Because emergency custody petitions are signed under oath, every factual statement in the petition carries the weight of sworn testimony. Filing a petition that contains intentionally false allegations exposes the filer to serious consequences.
Perjury is a criminal offense in Florida. A person who knowingly makes a false statement under oath in a court proceeding can face felony charges. Beyond criminal liability, a court that discovers false allegations in an emergency petition can impose monetary sanctions, order the dishonest party to pay the other side’s attorney fees, and hold the filer in contempt of court. Perhaps most damaging in the long run, a judge who catches a parent lying in an emergency petition will view that parent’s credibility with deep skepticism in every future proceeding in the case. Custody decisions hinge on credibility, and once a judge stops believing you, the damage is extremely difficult to undo.
None of this means you should hesitate to file a legitimate emergency petition out of fear. Courts understand that emergency situations are chaotic and that evidence may be incomplete.

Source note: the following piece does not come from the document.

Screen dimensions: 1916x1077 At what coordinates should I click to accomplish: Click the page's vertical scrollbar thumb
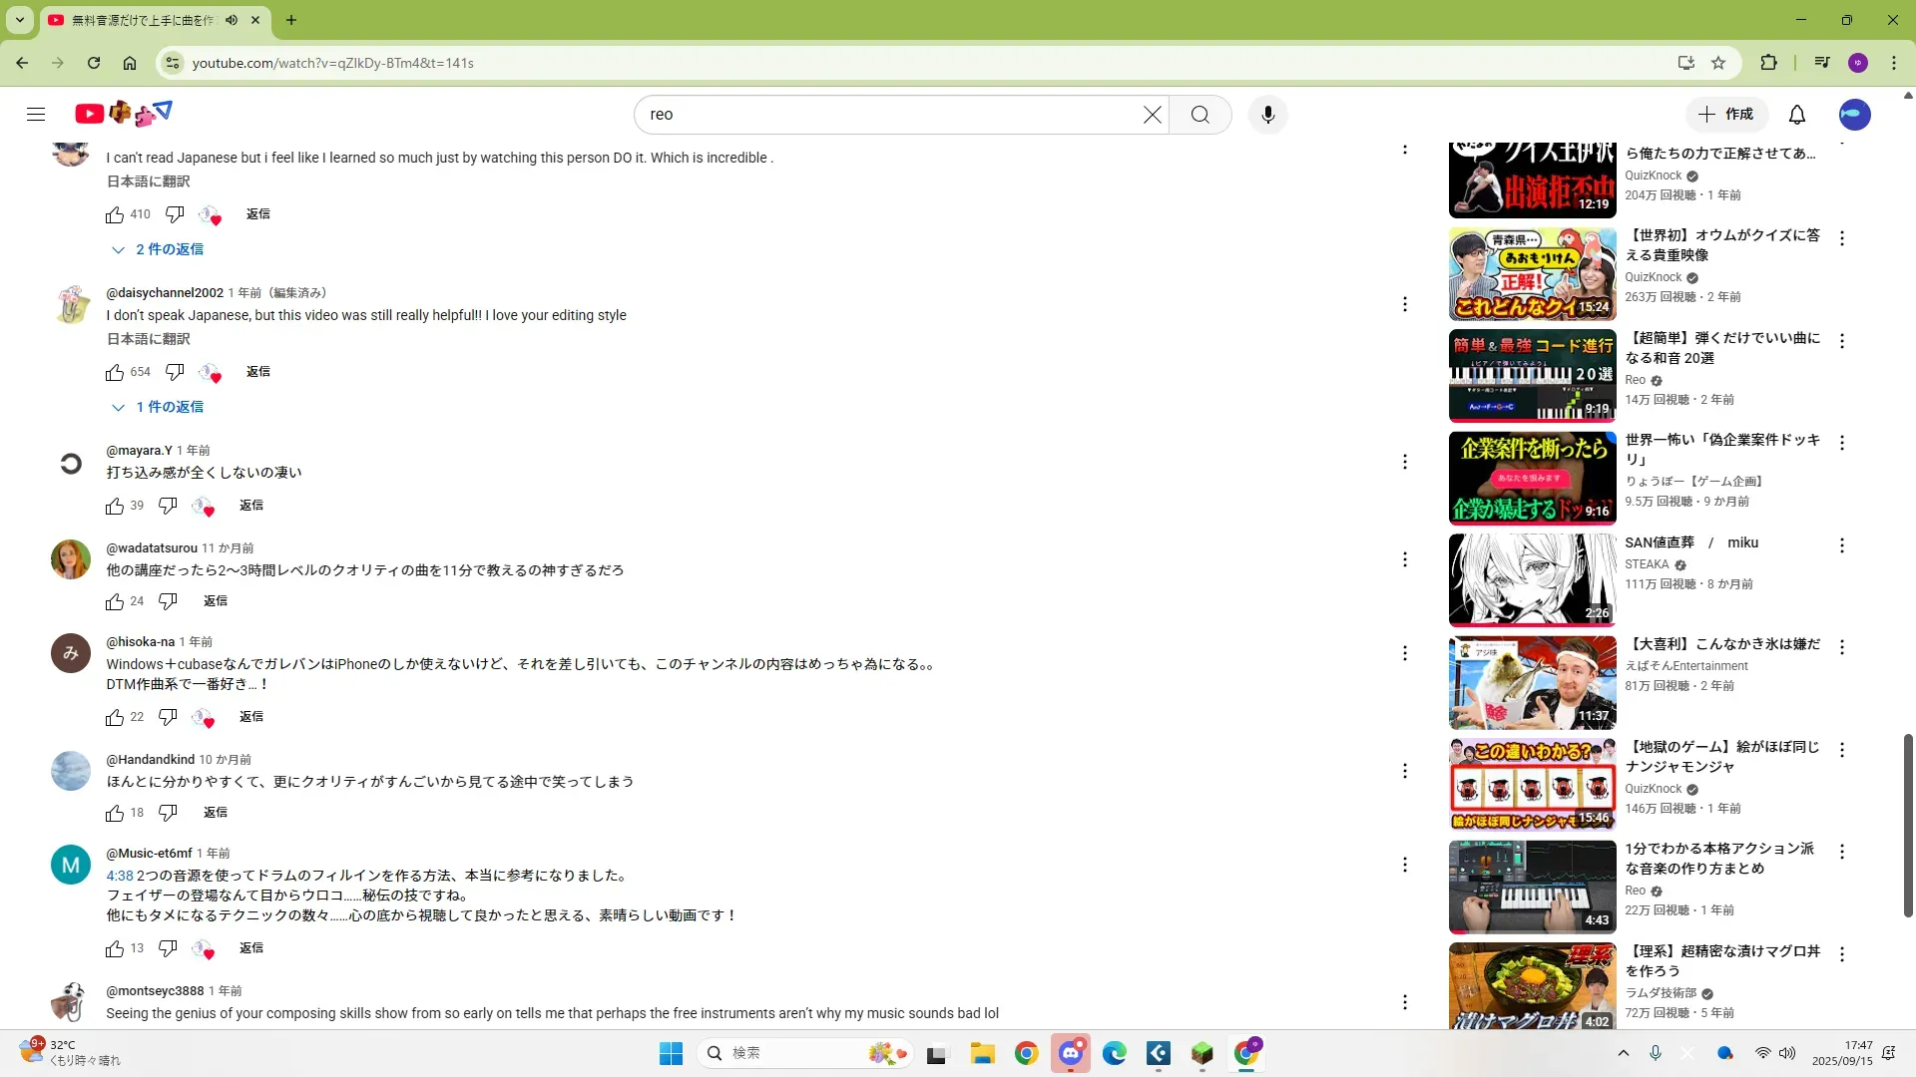(x=1907, y=826)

The line is between honest, good-faith allegations based on what you actually witnessed or know, and fabricated or deliberately exaggerated claims designed to manipulate the court. Stay on the right side of that line.
Emergency custody proceedings move fast, and that speed creates practical challenges. Court filing fees, process server costs, and attorney fees can add up quickly. Family law attorneys in Florida handling emergency custody matters typically charge between $250 and $450 per hour, and the compressed timeline means your lawyer may need to clear their schedule on short notice, which can increase costs. If you cannot afford an attorney, Florida’s legal aid organizations may be able to help, and some family law attorneys offer limited-scope representation for emergency motions only.
Timing matters in ways people do not always anticipate. Filing late on a Friday means your petition may not be reviewed until Monday unless the court has an emergency weekend duty judge. If the situation is truly dangerous, contact local law enforcement first. Police can intervene immediately to protect a child, and a police report from that intervention becomes powerful evidence for your petition.
Keep in mind that winning the emergency order is only the first step. The full hearing that follows is where the real custody fight happens. Use the time between the emergency order and the full hearing to organize your evidence, line up witnesses, and prepare for a proceeding where the other parent will be present and pushing back. The emergency order buys safety and time, but it does not guarantee a long-term outcome.